PRLog - Sep. 24, 2012 - NEW YORK -- In many ways, Michael Kim is a typical Silicon Valley entrepreneur and professional. He is Ivy League educated, has worked at both startup and Fortune 500 companies, and went on to business school to help ease the transition from the manager’s cubicle to the director’s office. But in early 2008, Samsung HR came calling and Michael’s career took a dramatic turn. They wanted to fly him out to Korea to interview for a key role in a new marketing and business development organization. Having been raised in the US and eager to learn more about Samsung and his parents’ homeland, he agreed to the meeting.
After arriving in Korea and being chauffeured to his interviews at Samsung, Michael was given an envelope full of cash and told to “buy a nice dinner” with it. This struck him as odd but, at the time, he didn’t give it much thought. His final round interview was with Samsung’s CEO, Oh-Hyun Kwon. In that meeting, Mr. Kwon emphasized to Michael the importance of bringing in “fresh blood” to Samsung and the “desperate need for change” at the group of companies. In effect, Michael was asked to be a change agent for the company, to identify procedures and processes that were in desperate need of change.
Samsung made a generous offer of employment and Michael began work in the summer of 2008. During his first six months on the job, Michael “kept his nose down and was largely in observation mode,” making sure to work hard and impress his bosses, a VP and an SVP. In early 2009, Michael earned a commendation for his work performance, a rare feat so early in one’s tenure at Samsung.
With those early victories in hand, Michael felt it was time to report on his observations to senior management, per the CEO’s instructions. So Michael met with his bosses, HR, and both in-house and outside counsel for Samsung, reporting instances of intellectual property theft, bribery, accounting fraud, and an overall culture of non-compliance and corruption.
What came next was an utter shock for this Silicon Valley trained professional.
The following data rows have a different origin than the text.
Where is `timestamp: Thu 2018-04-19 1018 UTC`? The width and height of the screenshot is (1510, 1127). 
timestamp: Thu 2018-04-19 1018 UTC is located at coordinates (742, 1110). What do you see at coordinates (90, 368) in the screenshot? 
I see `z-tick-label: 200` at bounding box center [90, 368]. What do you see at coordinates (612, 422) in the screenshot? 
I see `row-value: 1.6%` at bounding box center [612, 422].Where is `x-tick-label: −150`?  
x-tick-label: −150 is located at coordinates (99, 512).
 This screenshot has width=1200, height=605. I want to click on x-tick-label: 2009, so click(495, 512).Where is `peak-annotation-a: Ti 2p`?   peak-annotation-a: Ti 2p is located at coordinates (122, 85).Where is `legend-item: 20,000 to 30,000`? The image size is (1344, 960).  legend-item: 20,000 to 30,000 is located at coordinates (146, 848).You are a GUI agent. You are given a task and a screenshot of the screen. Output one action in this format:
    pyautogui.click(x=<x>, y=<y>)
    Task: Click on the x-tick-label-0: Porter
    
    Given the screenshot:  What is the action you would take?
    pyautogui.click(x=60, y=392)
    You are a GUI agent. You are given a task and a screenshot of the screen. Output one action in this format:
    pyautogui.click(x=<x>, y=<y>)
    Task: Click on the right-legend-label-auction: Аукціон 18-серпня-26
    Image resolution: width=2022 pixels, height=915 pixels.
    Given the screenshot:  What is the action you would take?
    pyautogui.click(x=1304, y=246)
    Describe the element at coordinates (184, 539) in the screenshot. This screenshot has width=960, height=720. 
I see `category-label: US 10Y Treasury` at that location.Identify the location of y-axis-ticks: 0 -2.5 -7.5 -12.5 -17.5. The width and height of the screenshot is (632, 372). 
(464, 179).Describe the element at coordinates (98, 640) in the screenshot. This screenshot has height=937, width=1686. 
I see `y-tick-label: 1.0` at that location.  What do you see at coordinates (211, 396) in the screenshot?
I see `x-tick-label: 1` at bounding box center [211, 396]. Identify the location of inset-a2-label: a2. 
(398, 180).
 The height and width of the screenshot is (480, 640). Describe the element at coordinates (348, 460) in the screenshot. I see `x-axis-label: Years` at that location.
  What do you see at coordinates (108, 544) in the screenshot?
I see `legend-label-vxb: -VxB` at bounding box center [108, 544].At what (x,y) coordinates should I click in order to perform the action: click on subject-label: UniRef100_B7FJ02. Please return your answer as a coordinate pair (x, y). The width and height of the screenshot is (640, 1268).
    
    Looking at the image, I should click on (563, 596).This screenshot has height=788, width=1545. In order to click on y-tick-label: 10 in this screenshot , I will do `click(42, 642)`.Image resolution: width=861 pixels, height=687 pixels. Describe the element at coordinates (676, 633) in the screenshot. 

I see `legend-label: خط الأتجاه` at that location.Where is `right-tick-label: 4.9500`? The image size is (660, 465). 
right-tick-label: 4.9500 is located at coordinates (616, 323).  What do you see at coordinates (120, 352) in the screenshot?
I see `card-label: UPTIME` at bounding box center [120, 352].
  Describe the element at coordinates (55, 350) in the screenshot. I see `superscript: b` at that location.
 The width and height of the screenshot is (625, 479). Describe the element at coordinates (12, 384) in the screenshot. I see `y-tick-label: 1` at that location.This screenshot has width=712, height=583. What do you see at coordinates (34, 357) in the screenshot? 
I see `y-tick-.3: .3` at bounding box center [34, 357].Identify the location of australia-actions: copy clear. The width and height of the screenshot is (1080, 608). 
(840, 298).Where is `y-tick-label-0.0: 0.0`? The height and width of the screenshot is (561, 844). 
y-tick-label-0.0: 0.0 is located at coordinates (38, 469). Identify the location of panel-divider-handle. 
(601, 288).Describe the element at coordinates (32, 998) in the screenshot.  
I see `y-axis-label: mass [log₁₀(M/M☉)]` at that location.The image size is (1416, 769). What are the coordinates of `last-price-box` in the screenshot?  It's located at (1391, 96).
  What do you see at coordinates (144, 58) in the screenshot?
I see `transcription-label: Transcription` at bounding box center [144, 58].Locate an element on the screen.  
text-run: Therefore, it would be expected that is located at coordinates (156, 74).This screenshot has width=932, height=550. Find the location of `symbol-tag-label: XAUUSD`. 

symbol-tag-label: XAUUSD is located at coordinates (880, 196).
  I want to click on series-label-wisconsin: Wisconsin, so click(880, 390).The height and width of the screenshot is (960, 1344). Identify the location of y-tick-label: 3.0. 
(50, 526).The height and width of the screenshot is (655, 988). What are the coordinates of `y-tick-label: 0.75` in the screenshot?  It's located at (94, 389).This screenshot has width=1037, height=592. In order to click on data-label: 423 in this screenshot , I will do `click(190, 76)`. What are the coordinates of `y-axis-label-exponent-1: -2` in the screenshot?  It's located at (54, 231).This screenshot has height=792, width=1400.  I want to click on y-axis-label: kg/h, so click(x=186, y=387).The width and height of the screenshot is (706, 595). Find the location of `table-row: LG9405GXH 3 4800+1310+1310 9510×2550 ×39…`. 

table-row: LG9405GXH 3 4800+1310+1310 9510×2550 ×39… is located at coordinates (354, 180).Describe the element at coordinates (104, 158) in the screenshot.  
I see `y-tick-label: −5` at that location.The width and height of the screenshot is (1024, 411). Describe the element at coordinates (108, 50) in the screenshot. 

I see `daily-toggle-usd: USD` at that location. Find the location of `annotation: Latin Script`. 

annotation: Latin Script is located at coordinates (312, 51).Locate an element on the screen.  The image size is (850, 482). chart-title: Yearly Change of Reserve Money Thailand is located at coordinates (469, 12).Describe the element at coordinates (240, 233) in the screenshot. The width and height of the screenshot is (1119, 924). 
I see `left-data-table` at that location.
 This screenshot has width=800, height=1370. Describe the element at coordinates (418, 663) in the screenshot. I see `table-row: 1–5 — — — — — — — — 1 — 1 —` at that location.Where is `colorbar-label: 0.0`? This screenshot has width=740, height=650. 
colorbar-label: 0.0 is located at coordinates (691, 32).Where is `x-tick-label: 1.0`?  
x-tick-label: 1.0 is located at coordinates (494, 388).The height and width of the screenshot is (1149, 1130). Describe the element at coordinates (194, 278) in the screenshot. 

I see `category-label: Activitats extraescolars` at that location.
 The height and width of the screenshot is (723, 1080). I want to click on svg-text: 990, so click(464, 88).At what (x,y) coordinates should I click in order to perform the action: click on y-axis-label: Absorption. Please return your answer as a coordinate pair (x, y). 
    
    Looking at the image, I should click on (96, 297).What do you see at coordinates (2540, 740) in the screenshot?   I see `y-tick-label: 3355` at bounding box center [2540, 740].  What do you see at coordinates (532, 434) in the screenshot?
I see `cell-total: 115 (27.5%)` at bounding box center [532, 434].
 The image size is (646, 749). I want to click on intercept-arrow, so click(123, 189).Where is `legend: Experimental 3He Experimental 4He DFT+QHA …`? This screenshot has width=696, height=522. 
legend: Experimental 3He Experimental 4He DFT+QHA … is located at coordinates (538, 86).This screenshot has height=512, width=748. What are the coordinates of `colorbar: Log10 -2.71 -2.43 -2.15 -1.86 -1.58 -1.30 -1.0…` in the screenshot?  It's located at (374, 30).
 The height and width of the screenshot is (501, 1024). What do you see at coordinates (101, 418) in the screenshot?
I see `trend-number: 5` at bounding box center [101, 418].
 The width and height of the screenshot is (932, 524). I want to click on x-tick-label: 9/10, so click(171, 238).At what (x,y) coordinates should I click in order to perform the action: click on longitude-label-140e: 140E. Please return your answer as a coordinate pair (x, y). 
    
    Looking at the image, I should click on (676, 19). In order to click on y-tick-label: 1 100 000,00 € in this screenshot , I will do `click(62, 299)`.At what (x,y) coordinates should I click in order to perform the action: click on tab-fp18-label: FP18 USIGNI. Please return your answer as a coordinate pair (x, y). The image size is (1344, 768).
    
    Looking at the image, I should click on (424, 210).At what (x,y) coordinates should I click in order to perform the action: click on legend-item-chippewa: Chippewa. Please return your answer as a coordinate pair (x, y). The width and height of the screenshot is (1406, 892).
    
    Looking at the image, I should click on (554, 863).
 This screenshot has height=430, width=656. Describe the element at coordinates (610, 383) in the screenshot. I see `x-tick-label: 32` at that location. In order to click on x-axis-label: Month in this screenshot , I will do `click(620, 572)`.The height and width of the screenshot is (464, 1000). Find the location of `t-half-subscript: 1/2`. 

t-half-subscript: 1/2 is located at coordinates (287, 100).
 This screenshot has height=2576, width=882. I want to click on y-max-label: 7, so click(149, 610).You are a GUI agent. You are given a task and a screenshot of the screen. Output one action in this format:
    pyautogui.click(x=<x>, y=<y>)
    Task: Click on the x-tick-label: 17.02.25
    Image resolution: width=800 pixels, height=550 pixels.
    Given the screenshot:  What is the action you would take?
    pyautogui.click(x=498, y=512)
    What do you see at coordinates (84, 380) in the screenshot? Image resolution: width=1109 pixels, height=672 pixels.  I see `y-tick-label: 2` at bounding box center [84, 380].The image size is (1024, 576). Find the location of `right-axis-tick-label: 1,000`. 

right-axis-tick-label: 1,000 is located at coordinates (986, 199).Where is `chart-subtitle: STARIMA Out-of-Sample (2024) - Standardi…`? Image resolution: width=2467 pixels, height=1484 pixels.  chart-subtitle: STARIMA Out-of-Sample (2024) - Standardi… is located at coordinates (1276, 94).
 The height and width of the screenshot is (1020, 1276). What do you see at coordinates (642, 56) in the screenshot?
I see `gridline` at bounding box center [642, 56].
He was asked not to come to the office. When pressed, Samsung’s HR told Michael that he was being transferred to another Samsung office. When the transfer never materialized, he was ultimately asked to resign from his position at the company. In a state of total disbelief, Michael contacted the anti-corruption authorities in Korea and was told that they have no jurisdiction over Samsung.
So Michael returned to the US and after many months of deliberation and with the help of an old business school professor, contacted Apple’s Steve Jobs in February of 2011 regarding intellectual property issues that affected Apple products. Mr. Jobs immediately put Michael in touch with Apple’s attorneys and the first of Apple’s lawsuits against Samsung was filed a few months later.